Selected excerpt
_ _ _ _ _
GroupedScope provides an easy way to group objects and to allow those groups to share association collections via existing has_many
relationships. You may enjoy my original article titled Jack has_many :things.
Install the gem with bundler. We follow a semantic versioning format that tracks ActiveRecord's minor version. So this means to use the latest 3.2.x version of GroupedScope with any ActiveRecord 3.2 version.
gem 'grouped_scope', '~> 3.2.0'
To use GroupedScope on a model it must have a :group_id
column.
class AddGroupId < ActiveRecord::Migration
def up
add_column :employees, :group_id, :integer
end
def down
remove_column :employees, :group_id
end
end
Assume the following model.
class Employee < ActiveRecord::Base
has_many :reports
grouped_scope :reports
end
By calling grouped_scope on any association you create a new group accessor for each instance. The object returned will act just like an array and at least include the current object that called it.
@employee_one.group # => [#<Employee id: 1, group_id: nil>]
To group resources, just assign the same :group_id
to each record in that group.
@employee_one.update_attribute :group_id, 1
@employee_two.update_attribute :group_id, 1
@employee_one.group # => [#<Employee id: 1, group_id: 1>, #<Employee id: 2, group_id: 1>]
Calling grouped_scope on the :reports association leaves the existing association intact.
_ _ _ _ _
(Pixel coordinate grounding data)

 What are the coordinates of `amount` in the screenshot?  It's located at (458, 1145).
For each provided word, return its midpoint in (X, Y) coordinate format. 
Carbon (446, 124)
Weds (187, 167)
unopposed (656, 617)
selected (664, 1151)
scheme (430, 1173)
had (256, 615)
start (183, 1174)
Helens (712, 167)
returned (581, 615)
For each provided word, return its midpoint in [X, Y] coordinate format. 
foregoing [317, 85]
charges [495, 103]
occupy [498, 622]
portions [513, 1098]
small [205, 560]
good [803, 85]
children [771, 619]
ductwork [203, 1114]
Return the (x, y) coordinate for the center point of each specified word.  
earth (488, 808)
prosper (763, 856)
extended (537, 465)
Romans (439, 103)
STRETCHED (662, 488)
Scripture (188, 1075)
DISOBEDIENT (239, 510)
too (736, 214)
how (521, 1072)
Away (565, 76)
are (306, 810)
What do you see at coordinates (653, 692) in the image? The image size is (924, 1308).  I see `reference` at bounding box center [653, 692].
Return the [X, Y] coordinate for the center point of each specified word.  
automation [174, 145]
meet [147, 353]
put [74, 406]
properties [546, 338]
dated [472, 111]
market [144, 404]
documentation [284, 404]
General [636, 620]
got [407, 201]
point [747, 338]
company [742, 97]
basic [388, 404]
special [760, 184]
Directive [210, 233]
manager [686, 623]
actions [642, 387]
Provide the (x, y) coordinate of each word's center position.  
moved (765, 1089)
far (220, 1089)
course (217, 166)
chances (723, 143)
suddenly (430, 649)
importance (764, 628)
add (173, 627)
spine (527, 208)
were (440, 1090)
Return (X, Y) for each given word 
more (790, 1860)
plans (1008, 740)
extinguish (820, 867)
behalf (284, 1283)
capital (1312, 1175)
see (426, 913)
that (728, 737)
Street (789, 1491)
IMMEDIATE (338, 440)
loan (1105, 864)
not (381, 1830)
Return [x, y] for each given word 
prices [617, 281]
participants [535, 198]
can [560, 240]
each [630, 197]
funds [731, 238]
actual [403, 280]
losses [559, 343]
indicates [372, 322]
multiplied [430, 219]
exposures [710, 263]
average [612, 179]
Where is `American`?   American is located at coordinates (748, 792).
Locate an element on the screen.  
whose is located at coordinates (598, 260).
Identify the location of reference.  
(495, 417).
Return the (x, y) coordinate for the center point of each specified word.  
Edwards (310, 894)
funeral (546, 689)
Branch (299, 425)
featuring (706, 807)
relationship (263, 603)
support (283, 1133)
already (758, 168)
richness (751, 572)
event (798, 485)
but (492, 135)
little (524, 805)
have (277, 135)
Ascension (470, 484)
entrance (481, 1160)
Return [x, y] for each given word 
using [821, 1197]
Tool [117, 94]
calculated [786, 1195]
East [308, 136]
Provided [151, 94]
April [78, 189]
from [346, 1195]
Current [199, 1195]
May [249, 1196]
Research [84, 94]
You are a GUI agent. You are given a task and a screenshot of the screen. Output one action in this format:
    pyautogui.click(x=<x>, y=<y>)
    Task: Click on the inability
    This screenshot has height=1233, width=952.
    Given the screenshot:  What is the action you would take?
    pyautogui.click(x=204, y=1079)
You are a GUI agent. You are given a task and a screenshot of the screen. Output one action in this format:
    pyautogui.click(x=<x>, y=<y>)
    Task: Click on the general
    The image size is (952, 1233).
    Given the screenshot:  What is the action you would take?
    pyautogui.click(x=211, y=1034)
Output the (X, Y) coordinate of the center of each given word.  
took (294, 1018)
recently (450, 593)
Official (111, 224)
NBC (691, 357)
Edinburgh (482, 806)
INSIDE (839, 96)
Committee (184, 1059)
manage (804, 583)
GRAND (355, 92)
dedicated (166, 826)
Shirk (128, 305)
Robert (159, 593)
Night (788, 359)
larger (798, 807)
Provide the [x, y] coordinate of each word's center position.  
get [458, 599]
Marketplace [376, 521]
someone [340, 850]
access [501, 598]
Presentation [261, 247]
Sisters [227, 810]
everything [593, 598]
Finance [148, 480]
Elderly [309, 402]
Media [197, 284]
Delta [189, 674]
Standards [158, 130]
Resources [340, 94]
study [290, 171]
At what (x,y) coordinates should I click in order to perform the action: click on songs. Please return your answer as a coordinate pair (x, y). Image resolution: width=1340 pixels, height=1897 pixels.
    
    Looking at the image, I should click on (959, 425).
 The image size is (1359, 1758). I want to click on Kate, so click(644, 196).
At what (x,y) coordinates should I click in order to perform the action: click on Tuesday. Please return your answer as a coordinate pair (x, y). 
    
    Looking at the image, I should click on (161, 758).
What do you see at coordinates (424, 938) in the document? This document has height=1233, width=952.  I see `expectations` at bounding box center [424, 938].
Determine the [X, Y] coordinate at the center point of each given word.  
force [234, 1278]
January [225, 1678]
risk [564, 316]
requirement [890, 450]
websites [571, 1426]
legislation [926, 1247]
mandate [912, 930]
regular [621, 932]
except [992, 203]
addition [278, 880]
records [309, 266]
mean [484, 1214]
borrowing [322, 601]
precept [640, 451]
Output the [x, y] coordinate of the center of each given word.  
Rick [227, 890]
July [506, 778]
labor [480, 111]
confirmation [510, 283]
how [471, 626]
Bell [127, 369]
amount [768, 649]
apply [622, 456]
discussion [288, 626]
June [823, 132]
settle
_ _ _ _ _
Requirement
Reproduce the GroupedScope documentation above verbatim and in full.

Answer box
GroupedScope provides an easy way to group objects and to allow those groups to share association collections via existing has_many
relationships. You may enjoy my original article titled Jack has_many :things.
Install the gem with bundler. We follow a semantic versioning format that tracks ActiveRecord's minor version. So this means to use the latest 3.2.x version of GroupedScope with any ActiveRecord 3.2 version.
gem 'grouped_scope', '~> 3.2.0'
To use GroupedScope on a model it must have a :group_id
column.
class AddGroupId < ActiveRecord::Migration
def up
add_column :employees, :group_id, :integer
end
def down
remove_column :employees, :group_id
end
end
Assume the following model.
class Employee < ActiveRecord::Base
has_many :reports
grouped_scope :reports
end
By calling grouped_scope on any association you create a new group accessor for each instance. The object returned will act just like an array and at least include the current object that called it.
@employee_one.group # => [#<Employee id: 1, group_id: nil>]
To group resources, just assign the same :group_id
to each record in that group.
@employee_one.update_attribute :group_id, 1
@employee_two.update_attribute :group_id, 1
@employee_one.group # => [#<Employee id: 1, group_id: 1>, #<Employee id: 2, group_id: 1>]
Calling grouped_scope on the :reports association leaves the existing association intact.